Fusion dans l'industrie spatiale : Airbus, Thalès et Leonardo annoncent la création d'un géant européen
Secousse dans le monde de l’aérospatial alors que les leaders européens Airbus, Thalès et Leonardo annoncent la signature d’un protocole d’accord (MoU - mémorandum d'entente) le 23 octobre 2025. Cet ambitieux projet prévoit, d’ici 2027, la fusion des départements aérospatiales de chaque entreprise – Space System et Space Digital pour Airbus ; Thalès SESO, Telespazio et Thalès Alenia Space pour le groupe anonyme également présent chez Leonardo qui ajoute son Space Division.
Une initiative ambitieuse…
Fondée sur l’idée de créer un champion européen capable de s’imposer sur un marché majoritairement aux mains des Américains, ce mastodonte devrait compter 25 000 employés, un carnet de commande complet sur 3 ans équivalent à un chiffre d’affaire de 6,5 milliards d’euros (pro-forma) et atteindre un résultat d’exploitation “mid triple digit” en 5 ans. Si le projet semble ambitieux par son ampleur, il l’est également quant à sa gouvernance tripartite. Avec 35% pour Airbus et respectivement 32,5% pour Thalès et Leonardo, les trois industriels assurent la mise en place d’une direction collégiale et conjointe.

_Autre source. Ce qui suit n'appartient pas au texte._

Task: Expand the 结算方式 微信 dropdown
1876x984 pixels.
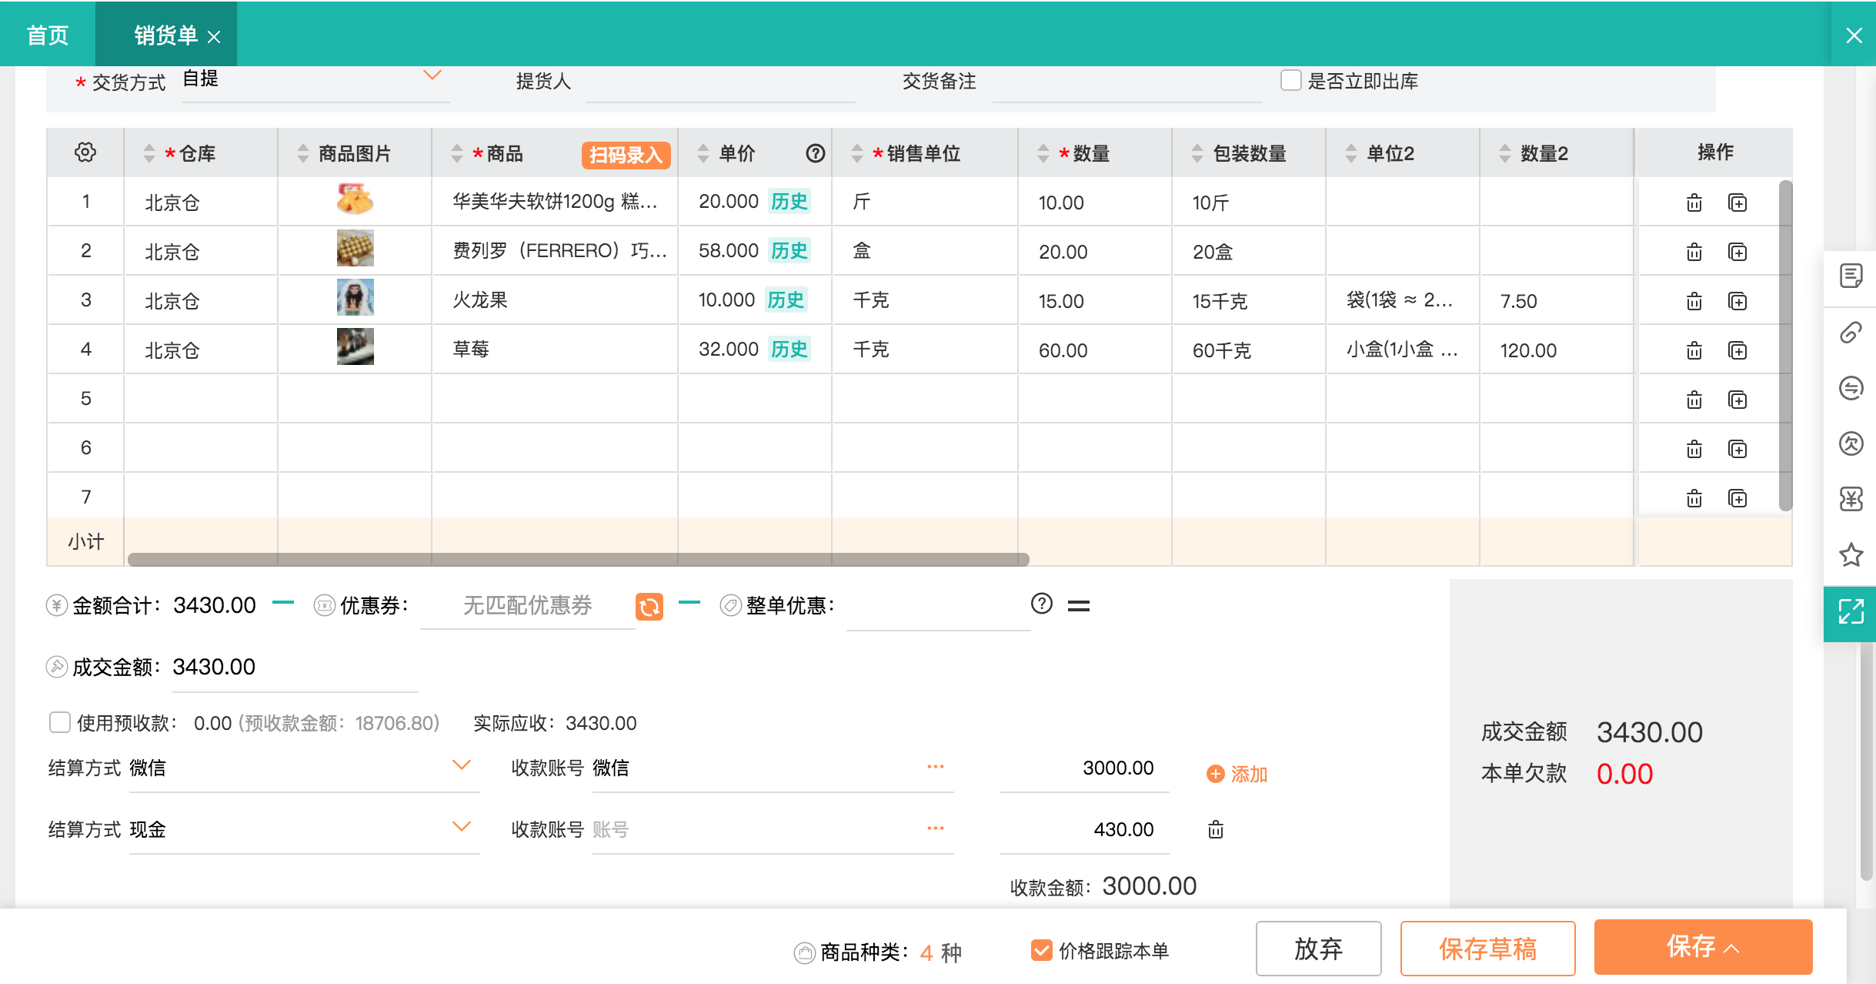Action: coord(459,771)
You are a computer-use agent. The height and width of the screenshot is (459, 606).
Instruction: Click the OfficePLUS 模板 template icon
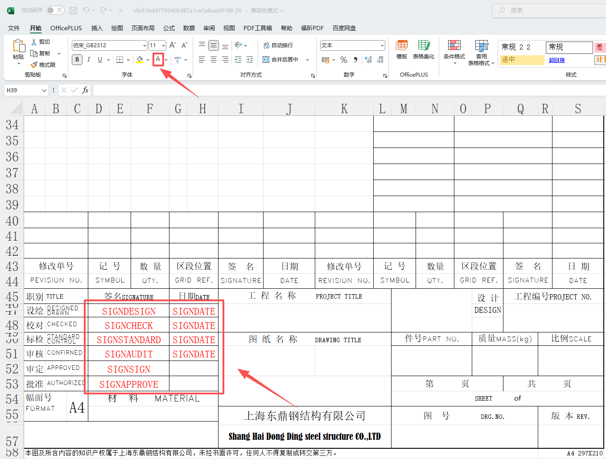[402, 49]
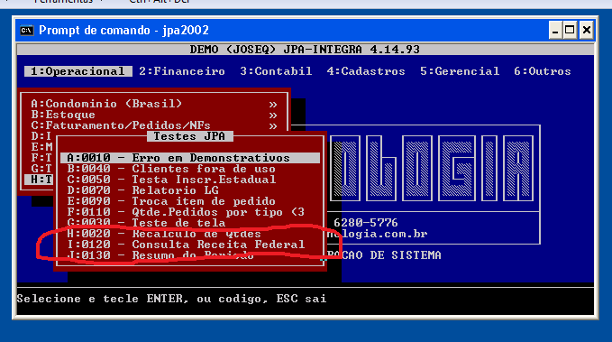Screen dimensions: 612x342
Task: Choose B:0040 Clientes fora de uso
Action: coord(171,169)
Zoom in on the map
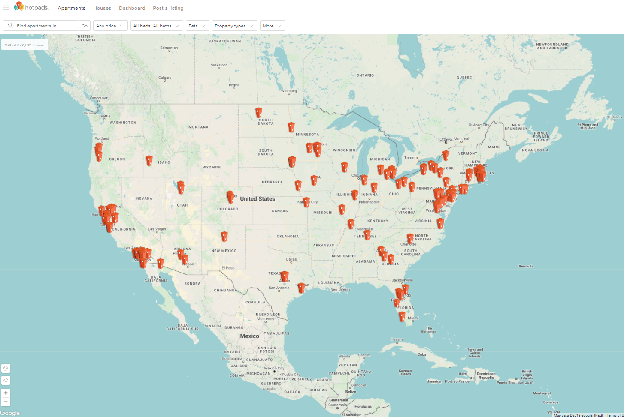 (x=6, y=393)
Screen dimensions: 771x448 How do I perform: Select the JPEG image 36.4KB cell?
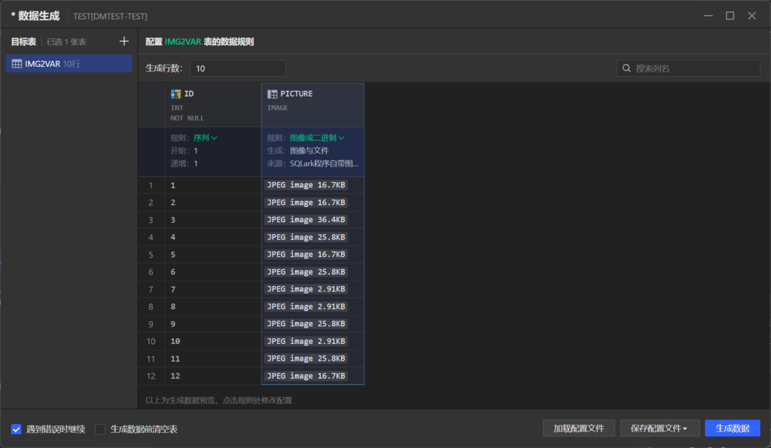[x=306, y=220]
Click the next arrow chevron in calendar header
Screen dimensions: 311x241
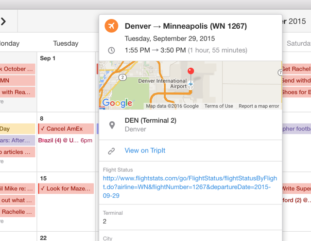(3, 21)
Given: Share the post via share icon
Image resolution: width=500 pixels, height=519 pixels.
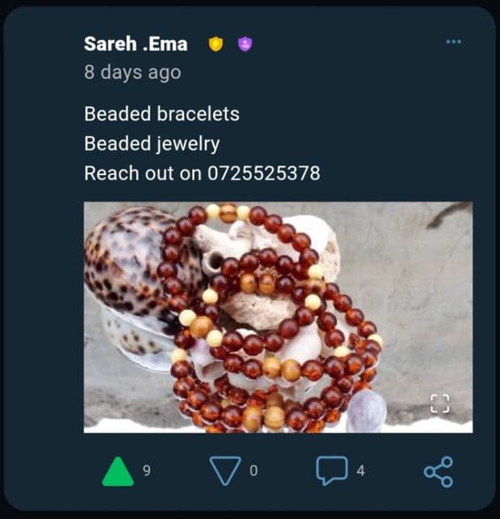Looking at the screenshot, I should pos(438,472).
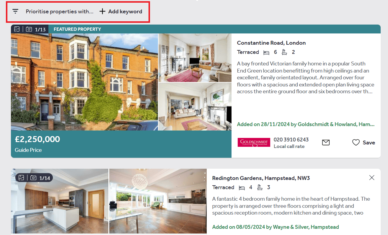Call 020 3910 6243 phone number
This screenshot has width=388, height=235.
click(x=291, y=139)
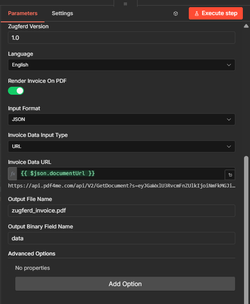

Cette coopération européenne s'inscrit directement dans un contexte connu de montée en puissance des tensions géopolitiques européennes et internationales. Cette alliance entend ainsi doter l’Europe d’une souveraineté stratégique dans le spatial (hors lanceurs – observation, navigation et exploration, télécommunications ou sécurité nationale) tout en capitalisant sur une synergie commune quant à l'ingénierie, la R&D et même la chaîne de valeur dans son ensemble. De plus, la nouvelle entité mise sur une implantation au sein du pôle de compétitivité toulousain Aerospace Valley pour attirer les talents et maintenir une excellence technologique européenne. Implanter un acteur majeur de l'aérospatial en Europe répond aussi à la nécessité de maîtriser des technologies de pointe compétitives et résilientes. Une telle politique de souveraineté et d’autonomie se déploie également pour faire face aux investissements massifs de la Chine, de l’Inde ou des Etats-Unis dans le secteur. Le projet souhaite, par ailleurs, directement concurrencer des acteurs privés comme Starlink et ses 10 000 satellites en orbite basse qui a conquis 45% du marché mondial en tout juste 4 ans.
… ou périlleuse …
Si cette fusion ne peut qu'être félicitée au regard des enjeux marquant aujourd’hui l’Europe, elle soulève néanmoins de nombreux défis. Réunir des industriels nationaux induit nécessairement des cultures différentes de même que des intérêts étatiques potentiellement divergents. Une difficulté qui pourrait se voir aggraver par la direction partagée à maîtrise. Elle-même représente un enjeu face à la réactivité d’acteurs américains ou chinois. En parlant des Américains, ces derniers ont déjà une avance plus que large sur le monde aérospatial européen, hors les nombres de production, ils consacrent près de 50 milliards de dollars là où l’Europe peine à atteindre les 15 milliards d’euros. Une distance non recouvrable malgré les taux de change en faveur de l’euro.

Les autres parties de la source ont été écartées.